PROBLEM TO WORK ON. For the entries that follow, restate word for word the line containing "Click the font search field", the line containing "Image resolution: width=746", and every line that lies between them.

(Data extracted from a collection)
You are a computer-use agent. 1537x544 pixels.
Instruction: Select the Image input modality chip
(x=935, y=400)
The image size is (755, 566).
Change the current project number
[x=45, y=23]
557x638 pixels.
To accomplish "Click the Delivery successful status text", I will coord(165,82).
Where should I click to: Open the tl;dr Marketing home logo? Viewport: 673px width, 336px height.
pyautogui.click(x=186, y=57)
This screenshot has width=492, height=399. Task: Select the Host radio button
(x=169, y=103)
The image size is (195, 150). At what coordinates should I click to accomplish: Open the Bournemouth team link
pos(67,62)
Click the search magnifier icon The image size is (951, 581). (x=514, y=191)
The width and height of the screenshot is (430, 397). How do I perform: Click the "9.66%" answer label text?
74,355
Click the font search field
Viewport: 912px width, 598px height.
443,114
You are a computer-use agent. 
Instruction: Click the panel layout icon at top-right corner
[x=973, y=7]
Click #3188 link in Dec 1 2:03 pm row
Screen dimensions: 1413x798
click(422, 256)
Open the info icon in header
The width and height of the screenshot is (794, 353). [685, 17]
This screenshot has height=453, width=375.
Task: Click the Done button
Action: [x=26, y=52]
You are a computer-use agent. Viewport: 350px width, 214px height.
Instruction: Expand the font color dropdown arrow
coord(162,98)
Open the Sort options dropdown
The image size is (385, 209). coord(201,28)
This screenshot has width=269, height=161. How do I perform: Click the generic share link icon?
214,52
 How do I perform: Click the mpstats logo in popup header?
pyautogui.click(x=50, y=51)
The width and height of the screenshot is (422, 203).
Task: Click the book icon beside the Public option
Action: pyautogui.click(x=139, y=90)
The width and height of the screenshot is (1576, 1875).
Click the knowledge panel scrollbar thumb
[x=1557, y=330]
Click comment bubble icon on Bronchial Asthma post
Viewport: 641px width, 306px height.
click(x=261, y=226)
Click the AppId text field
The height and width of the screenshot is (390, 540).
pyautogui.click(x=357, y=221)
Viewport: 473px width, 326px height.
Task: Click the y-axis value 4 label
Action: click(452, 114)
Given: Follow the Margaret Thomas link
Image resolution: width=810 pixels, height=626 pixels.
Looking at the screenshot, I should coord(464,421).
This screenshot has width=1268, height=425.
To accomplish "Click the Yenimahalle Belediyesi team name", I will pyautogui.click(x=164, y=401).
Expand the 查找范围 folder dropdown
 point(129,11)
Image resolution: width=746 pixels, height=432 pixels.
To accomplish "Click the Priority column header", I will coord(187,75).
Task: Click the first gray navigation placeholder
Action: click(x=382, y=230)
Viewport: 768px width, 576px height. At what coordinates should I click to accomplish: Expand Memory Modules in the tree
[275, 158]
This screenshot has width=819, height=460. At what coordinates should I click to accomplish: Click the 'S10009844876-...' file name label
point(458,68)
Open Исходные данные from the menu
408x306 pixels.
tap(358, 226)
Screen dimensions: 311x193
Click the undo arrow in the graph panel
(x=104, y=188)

TASK RESULT.
Click the font search field
Viewport: 912px width, 598px height.
443,114
You are a computer-use agent. 
Instruction: Click the panel layout icon at top-right corner
[x=973, y=7]
Click #3188 link in Dec 1 2:03 pm row
Screen dimensions: 1413x798
click(422, 256)
Open the info icon in header
The width and height of the screenshot is (794, 353). [685, 17]
This screenshot has height=453, width=375.
Task: Click the Done button
Action: [x=26, y=52]
You are a computer-use agent. Viewport: 350px width, 214px height.
Instruction: Expand the font color dropdown arrow
coord(162,98)
Open the Sort options dropdown
The image size is (385, 209). coord(201,28)
This screenshot has width=269, height=161. How do I perform: Click the generic share link icon?
214,52
 How do I perform: Click the mpstats logo in popup header?
pyautogui.click(x=50, y=51)
The width and height of the screenshot is (422, 203).
Task: Click the book icon beside the Public option
Action: pyautogui.click(x=139, y=90)
The width and height of the screenshot is (1576, 1875).
Click the knowledge panel scrollbar thumb
[x=1557, y=330]
Click comment bubble icon on Bronchial Asthma post
Viewport: 641px width, 306px height.
click(x=261, y=226)
Click the AppId text field
The height and width of the screenshot is (390, 540).
pyautogui.click(x=357, y=221)
Viewport: 473px width, 326px height.
Task: Click the y-axis value 4 label
Action: click(452, 114)
Given: Follow the Margaret Thomas link
Image resolution: width=810 pixels, height=626 pixels.
Looking at the screenshot, I should coord(464,421).
This screenshot has width=1268, height=425.
To accomplish "Click the Yenimahalle Belediyesi team name", I will pyautogui.click(x=164, y=401).
Expand the 查找范围 folder dropdown
 point(129,11)
Image resolution: width=746 pixels, height=432 pixels.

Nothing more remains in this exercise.